▶ To do
Write out the items exactly, starting with the line that contains "Click the by" and going on through the line that contains "Action: click(x=1443, y=279)", with both of those lines included.

▶ Dataset content
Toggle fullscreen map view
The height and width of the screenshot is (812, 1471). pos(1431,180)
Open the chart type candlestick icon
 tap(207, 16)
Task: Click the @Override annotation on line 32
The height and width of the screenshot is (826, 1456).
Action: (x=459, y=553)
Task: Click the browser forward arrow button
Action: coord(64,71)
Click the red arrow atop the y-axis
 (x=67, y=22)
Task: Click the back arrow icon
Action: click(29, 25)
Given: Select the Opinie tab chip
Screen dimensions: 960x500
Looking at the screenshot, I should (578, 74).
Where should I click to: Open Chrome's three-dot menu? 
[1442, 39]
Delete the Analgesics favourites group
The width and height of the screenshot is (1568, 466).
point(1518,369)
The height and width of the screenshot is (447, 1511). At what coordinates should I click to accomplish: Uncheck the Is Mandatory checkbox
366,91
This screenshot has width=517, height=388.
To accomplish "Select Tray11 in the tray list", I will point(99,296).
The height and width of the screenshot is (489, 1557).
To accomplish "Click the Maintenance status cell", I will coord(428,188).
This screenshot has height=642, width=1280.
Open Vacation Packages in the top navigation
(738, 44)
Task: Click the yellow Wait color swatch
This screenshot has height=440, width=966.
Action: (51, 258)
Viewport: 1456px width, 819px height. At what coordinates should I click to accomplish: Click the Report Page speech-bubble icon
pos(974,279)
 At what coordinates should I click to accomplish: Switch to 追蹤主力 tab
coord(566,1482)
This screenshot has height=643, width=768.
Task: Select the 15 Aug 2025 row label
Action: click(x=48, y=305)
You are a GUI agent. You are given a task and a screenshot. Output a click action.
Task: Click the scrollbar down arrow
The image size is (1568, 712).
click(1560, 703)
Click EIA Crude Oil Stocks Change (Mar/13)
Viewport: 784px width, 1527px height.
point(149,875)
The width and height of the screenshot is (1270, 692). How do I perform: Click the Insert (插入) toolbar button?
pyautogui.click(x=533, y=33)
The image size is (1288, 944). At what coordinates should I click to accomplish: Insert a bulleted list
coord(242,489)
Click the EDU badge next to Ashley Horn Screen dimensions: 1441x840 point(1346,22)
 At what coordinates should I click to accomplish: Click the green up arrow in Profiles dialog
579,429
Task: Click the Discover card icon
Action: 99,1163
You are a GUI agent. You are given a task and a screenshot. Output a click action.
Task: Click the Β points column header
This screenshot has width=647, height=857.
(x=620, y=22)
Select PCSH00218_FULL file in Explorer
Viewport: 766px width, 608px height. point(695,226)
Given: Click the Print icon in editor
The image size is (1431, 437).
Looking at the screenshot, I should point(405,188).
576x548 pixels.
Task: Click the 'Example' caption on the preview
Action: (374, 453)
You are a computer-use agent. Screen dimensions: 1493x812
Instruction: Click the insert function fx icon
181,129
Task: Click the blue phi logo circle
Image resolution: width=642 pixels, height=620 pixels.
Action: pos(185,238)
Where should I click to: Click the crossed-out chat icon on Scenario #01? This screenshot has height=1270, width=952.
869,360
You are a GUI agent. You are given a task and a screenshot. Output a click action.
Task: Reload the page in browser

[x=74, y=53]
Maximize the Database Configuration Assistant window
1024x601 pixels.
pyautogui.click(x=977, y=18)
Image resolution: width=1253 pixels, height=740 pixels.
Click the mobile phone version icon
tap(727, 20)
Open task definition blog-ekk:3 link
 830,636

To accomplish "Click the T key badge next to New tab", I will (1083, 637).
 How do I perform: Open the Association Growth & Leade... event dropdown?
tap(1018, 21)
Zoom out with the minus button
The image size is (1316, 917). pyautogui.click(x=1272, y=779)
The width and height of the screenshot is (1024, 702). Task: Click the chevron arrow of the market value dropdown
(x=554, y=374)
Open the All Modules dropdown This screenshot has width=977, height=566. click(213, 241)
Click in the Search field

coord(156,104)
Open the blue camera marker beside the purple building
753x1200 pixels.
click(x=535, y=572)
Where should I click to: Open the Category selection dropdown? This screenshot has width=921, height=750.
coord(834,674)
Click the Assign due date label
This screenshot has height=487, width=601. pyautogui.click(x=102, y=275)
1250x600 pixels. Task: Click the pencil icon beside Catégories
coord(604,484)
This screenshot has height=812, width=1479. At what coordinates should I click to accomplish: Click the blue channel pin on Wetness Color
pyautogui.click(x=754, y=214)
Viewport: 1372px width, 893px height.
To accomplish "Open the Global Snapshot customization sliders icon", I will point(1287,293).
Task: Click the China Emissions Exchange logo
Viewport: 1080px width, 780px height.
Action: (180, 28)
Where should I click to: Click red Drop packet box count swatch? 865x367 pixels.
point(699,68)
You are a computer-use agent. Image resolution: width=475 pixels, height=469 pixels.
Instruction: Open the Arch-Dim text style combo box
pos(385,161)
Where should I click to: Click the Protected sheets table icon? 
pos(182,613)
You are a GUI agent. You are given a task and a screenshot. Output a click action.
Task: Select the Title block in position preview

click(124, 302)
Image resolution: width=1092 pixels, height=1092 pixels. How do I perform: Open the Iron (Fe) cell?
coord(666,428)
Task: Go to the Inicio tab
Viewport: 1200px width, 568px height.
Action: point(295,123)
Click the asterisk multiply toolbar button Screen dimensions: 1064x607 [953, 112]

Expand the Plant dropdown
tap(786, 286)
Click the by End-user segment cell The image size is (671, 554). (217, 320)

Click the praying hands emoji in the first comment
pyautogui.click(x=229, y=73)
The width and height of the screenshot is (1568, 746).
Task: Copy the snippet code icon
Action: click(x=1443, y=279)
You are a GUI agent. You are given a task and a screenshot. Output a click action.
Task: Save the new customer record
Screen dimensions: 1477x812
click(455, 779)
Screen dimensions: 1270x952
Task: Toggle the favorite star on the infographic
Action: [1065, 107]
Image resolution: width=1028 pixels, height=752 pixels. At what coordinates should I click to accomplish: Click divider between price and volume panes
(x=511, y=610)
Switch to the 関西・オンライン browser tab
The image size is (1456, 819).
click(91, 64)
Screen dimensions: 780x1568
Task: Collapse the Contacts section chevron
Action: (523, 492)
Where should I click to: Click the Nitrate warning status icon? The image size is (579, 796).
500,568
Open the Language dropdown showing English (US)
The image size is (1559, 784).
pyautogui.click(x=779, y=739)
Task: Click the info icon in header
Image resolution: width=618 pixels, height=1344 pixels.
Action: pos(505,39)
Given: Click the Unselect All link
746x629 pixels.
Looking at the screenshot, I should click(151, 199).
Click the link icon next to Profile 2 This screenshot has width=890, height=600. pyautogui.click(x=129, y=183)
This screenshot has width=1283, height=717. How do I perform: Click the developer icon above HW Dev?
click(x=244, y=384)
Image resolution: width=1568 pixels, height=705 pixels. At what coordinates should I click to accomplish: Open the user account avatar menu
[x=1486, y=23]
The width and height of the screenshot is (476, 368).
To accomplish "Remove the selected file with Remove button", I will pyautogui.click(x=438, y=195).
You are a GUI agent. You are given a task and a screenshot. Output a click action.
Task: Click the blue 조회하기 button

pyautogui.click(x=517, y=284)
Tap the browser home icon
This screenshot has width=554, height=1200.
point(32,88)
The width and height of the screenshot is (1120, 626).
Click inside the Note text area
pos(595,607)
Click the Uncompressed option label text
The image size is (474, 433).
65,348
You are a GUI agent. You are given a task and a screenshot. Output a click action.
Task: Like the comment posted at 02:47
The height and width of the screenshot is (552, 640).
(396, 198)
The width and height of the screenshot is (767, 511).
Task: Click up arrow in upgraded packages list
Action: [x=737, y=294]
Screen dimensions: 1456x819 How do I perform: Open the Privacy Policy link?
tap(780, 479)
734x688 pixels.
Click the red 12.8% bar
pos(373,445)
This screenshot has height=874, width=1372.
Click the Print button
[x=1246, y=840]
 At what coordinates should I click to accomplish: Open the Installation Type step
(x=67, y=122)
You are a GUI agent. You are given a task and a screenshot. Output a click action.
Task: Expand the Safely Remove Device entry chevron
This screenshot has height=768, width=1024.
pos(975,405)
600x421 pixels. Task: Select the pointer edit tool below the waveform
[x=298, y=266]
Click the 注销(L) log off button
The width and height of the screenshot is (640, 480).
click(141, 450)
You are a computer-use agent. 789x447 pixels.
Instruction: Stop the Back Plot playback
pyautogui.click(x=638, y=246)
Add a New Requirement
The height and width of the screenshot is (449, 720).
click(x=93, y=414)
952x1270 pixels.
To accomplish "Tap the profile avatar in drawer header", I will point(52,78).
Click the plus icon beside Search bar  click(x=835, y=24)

▶ Output for this exercise
Click the by End-user segment cell The image size is (671, 554). (217, 320)

Click the praying hands emoji in the first comment
pyautogui.click(x=229, y=73)
The width and height of the screenshot is (1568, 746).
Task: Copy the snippet code icon
Action: click(x=1443, y=279)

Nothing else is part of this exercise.